HIPAA Rule: §164.400–414 (Breach Notification Rule)

Purpose

Define the process for determining whether a security incident constitutes a reportable breach and for notifying affected parties within required timeframes.

What Constitutes a Breach

A breach is the acquisition, access, use, or disclosure of PHI in a manner not permitted by HIPAA that compromises the privacy or security of the information.

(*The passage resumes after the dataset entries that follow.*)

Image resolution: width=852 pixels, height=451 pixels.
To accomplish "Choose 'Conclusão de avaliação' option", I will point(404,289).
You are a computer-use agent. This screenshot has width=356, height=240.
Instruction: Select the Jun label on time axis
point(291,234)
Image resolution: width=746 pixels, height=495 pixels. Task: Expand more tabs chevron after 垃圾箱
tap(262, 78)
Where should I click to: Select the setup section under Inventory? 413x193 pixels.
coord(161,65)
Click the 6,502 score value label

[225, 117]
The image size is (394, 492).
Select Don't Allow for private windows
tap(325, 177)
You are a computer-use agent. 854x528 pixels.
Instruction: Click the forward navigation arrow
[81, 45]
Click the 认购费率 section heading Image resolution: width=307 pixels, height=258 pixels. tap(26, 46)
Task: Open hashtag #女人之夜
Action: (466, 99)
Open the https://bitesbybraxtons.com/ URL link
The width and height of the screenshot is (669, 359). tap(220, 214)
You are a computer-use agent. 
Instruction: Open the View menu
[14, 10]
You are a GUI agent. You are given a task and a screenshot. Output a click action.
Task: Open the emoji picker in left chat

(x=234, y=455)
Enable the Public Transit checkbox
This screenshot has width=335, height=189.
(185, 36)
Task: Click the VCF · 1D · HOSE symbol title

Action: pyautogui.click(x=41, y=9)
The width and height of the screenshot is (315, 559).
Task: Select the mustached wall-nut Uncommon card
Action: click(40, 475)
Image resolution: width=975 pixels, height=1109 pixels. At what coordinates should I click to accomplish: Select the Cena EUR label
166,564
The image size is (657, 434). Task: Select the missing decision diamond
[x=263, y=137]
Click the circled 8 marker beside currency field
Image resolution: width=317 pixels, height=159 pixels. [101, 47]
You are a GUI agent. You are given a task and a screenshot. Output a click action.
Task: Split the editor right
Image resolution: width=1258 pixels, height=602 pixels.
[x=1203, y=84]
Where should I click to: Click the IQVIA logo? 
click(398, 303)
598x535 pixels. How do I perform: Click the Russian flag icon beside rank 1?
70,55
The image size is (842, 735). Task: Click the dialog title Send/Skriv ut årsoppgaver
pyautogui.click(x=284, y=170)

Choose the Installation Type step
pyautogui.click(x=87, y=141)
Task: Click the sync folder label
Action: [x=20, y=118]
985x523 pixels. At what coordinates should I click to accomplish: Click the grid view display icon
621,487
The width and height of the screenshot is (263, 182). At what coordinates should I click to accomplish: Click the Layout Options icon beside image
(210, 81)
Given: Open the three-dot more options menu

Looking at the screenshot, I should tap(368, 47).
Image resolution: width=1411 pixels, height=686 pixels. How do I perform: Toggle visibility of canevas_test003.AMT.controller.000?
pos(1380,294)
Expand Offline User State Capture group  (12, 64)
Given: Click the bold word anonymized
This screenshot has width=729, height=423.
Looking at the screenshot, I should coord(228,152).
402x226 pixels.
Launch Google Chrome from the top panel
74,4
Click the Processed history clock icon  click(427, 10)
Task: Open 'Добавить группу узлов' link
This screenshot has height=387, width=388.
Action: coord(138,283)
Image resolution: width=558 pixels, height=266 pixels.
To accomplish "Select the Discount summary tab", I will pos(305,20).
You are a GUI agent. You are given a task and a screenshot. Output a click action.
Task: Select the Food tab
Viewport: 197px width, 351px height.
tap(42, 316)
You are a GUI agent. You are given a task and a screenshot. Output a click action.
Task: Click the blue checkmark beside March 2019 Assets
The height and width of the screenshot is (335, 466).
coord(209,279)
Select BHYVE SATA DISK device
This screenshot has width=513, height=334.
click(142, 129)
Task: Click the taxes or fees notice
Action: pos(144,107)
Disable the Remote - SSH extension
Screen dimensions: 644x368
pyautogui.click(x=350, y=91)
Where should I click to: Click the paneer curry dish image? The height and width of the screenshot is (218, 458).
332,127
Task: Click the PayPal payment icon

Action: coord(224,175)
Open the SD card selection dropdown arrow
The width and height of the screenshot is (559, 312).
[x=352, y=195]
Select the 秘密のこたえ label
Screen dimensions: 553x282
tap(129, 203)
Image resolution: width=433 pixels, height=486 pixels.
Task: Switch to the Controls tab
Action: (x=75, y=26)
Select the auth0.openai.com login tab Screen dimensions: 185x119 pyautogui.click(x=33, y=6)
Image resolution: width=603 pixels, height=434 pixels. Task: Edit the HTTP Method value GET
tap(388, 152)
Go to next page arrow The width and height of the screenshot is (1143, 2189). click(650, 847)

Not a breach (safe harbors): - PHI that was encrypted at rest and in transit, where the decryption key was not also compromised - Unintentional acquisition by an authorized workforce member acting in good faith

Breach Assessment (4-Factor Test)

Evaluate each incident using HHS's 4-factor risk assessment:

  1. Nature and extent of PHI involved — types, how much
  2. Who accessed or used the PHI — known vs unknown person
  3. Whether PHI was actually acquired or viewed — or just at risk
  4. Extent to which risk has been mitigated — e.g., credential recovered

If probability of compromise is low → not a reportable breach. If probability is unclear or significant → treat as reportable.

Notification Timelines

Recipient Timeline Requirement
Affected individuals Within 60 days of discovery Written notice
HHS Within 60 days (if ≥500 individuals) HHS online portal
HHS (annual log) Within 60 days of calendar year end (if < 500 individuals) Log submission
Media (if ≥500 in a state/jurisdiction) Within 60 days Press release
Covered Entity (if we are a BA) Without unreasonable delay, within 60 days Per BAA terms

Notification Content (Individuals)

Breach notices to individuals must include:

  • Description of the breach
  • Types of PHI involved
  • Steps taken to mitigate harm
  • Steps individuals can take to protect themselves
  • Contact information for questions

Escalation Path

Incident detected
    │
    ▼
Incident Commander notified (within 1 hour)
    │
    ▼
Legal / Compliance notified (within 4 hours for P1/P2)
    │
    ▼
4-Factor breach assessment (within 24 hours)
    │
    ├── NOT a breach → document and close
    │
    └── IS a breach → notify within 60 days

Documentation

All breach determinations (including "not a breach" conclusions) must be documented and retained for 6 years.